* GOAL OF THE EXERCISE
Return every record exactly. Omit nothing.

====================

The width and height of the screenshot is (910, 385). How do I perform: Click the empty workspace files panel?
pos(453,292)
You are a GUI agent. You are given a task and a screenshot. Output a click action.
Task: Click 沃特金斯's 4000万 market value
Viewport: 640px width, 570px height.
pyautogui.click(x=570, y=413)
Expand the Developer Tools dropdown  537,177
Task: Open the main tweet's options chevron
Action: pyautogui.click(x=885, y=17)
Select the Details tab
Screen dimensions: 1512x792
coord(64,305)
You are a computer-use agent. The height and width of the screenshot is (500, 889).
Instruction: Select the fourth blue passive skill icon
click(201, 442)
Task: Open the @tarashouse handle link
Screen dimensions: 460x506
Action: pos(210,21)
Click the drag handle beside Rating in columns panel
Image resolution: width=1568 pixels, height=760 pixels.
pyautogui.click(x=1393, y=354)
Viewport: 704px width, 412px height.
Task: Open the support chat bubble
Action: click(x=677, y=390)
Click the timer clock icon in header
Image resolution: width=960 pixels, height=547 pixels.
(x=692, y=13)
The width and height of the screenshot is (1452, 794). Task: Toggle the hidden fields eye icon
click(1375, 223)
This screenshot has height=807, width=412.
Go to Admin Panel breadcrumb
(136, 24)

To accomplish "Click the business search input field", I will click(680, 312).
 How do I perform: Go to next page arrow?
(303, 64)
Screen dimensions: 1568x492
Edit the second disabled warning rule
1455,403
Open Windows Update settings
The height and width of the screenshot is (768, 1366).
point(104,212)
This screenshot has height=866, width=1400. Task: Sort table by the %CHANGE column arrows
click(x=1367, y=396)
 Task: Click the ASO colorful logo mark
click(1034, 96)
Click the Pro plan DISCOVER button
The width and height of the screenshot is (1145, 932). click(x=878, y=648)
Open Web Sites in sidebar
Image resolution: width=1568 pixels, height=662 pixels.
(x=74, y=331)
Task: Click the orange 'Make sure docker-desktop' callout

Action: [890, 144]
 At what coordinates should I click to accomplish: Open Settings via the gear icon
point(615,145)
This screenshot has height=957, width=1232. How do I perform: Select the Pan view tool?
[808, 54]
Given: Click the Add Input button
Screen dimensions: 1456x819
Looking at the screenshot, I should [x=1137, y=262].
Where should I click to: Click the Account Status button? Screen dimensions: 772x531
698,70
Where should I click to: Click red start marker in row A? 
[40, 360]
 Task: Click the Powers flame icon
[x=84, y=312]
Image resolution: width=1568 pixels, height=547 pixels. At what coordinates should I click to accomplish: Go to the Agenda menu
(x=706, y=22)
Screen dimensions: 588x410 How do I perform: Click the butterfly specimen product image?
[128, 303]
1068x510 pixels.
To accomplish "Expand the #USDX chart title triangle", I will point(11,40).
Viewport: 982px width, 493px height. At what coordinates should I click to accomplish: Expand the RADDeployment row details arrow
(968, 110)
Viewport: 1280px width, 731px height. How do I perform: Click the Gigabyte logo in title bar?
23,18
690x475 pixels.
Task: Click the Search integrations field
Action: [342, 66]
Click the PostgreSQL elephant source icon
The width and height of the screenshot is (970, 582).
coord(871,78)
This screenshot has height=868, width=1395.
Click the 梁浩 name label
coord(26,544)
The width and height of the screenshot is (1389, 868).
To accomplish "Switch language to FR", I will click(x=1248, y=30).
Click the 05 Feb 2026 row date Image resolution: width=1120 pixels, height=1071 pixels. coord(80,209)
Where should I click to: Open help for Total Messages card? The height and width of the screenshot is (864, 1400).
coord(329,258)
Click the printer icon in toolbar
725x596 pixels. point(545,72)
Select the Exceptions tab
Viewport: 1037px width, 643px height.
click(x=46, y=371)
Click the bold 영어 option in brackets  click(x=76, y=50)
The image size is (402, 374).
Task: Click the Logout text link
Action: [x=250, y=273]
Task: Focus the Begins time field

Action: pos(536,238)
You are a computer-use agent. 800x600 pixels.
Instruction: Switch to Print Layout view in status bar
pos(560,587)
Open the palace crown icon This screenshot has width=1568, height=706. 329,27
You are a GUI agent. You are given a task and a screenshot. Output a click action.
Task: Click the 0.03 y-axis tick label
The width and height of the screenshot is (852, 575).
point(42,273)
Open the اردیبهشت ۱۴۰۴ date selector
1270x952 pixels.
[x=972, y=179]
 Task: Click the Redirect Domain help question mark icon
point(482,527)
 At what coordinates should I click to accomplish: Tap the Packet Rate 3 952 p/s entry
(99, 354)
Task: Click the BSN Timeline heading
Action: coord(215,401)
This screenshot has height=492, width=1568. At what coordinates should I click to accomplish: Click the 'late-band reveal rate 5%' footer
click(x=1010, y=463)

====================

* ANSWER TO THIS PROBLEM
The width and height of the screenshot is (910, 385). How do I perform: Click the empty workspace files panel?
pos(453,292)
You are a GUI agent. You are given a task and a screenshot. Output a click action.
Task: Click 沃特金斯's 4000万 market value
Viewport: 640px width, 570px height.
pyautogui.click(x=570, y=413)
Expand the Developer Tools dropdown  537,177
Task: Open the main tweet's options chevron
Action: pyautogui.click(x=885, y=17)
Select the Details tab
Screen dimensions: 1512x792
coord(64,305)
You are a computer-use agent. The height and width of the screenshot is (500, 889).
Instruction: Select the fourth blue passive skill icon
click(201, 442)
Task: Open the @tarashouse handle link
Screen dimensions: 460x506
Action: pos(210,21)
Click the drag handle beside Rating in columns panel
Image resolution: width=1568 pixels, height=760 pixels.
pyautogui.click(x=1393, y=354)
Viewport: 704px width, 412px height.
Task: Open the support chat bubble
Action: click(x=677, y=390)
Click the timer clock icon in header
Image resolution: width=960 pixels, height=547 pixels.
(x=692, y=13)
The width and height of the screenshot is (1452, 794). Task: Toggle the hidden fields eye icon
click(1375, 223)
This screenshot has height=807, width=412.
Go to Admin Panel breadcrumb
(136, 24)

To accomplish "Click the business search input field", I will click(680, 312).
 How do I perform: Go to next page arrow?
(303, 64)
Screen dimensions: 1568x492
Edit the second disabled warning rule
1455,403
Open Windows Update settings
The height and width of the screenshot is (768, 1366).
point(104,212)
This screenshot has height=866, width=1400. Task: Sort table by the %CHANGE column arrows
click(x=1367, y=396)
 Task: Click the ASO colorful logo mark
click(1034, 96)
Click the Pro plan DISCOVER button
The width and height of the screenshot is (1145, 932). click(x=878, y=648)
Open Web Sites in sidebar
Image resolution: width=1568 pixels, height=662 pixels.
(x=74, y=331)
Task: Click the orange 'Make sure docker-desktop' callout

Action: [890, 144]
 At what coordinates should I click to accomplish: Open Settings via the gear icon
point(615,145)
This screenshot has height=957, width=1232. How do I perform: Select the Pan view tool?
[808, 54]
Given: Click the Add Input button
Screen dimensions: 1456x819
Looking at the screenshot, I should [x=1137, y=262].
Where should I click to: Click the Account Status button? Screen dimensions: 772x531
698,70
Where should I click to: Click red start marker in row A? 
[40, 360]
 Task: Click the Powers flame icon
[x=84, y=312]
Image resolution: width=1568 pixels, height=547 pixels. At what coordinates should I click to accomplish: Go to the Agenda menu
(x=706, y=22)
Screen dimensions: 588x410 How do I perform: Click the butterfly specimen product image?
[128, 303]
1068x510 pixels.
To accomplish "Expand the #USDX chart title triangle", I will point(11,40).
Viewport: 982px width, 493px height. At what coordinates should I click to accomplish: Expand the RADDeployment row details arrow
(968, 110)
Viewport: 1280px width, 731px height. How do I perform: Click the Gigabyte logo in title bar?
23,18
690x475 pixels.
Task: Click the Search integrations field
Action: [342, 66]
Click the PostgreSQL elephant source icon
The width and height of the screenshot is (970, 582).
coord(871,78)
This screenshot has height=868, width=1395.
Click the 梁浩 name label
coord(26,544)
The width and height of the screenshot is (1389, 868).
To accomplish "Switch language to FR", I will click(x=1248, y=30).
Click the 05 Feb 2026 row date Image resolution: width=1120 pixels, height=1071 pixels. coord(80,209)
Where should I click to: Open help for Total Messages card? The height and width of the screenshot is (864, 1400).
coord(329,258)
Click the printer icon in toolbar
725x596 pixels. point(545,72)
Select the Exceptions tab
Viewport: 1037px width, 643px height.
click(x=46, y=371)
Click the bold 영어 option in brackets  click(x=76, y=50)
The image size is (402, 374).
Task: Click the Logout text link
Action: [x=250, y=273]
Task: Focus the Begins time field

Action: pos(536,238)
You are a computer-use agent. 800x600 pixels.
Instruction: Switch to Print Layout view in status bar
pos(560,587)
Open the palace crown icon This screenshot has width=1568, height=706. 329,27
You are a GUI agent. You are given a task and a screenshot. Output a click action.
Task: Click the 0.03 y-axis tick label
The width and height of the screenshot is (852, 575).
point(42,273)
Open the اردیبهشت ۱۴۰۴ date selector
1270x952 pixels.
[x=972, y=179]
 Task: Click the Redirect Domain help question mark icon
point(482,527)
 At what coordinates should I click to accomplish: Tap the Packet Rate 3 952 p/s entry
(99, 354)
Task: Click the BSN Timeline heading
Action: coord(215,401)
This screenshot has height=492, width=1568. At what coordinates should I click to accomplish: Click the 'late-band reveal rate 5%' footer
click(x=1010, y=463)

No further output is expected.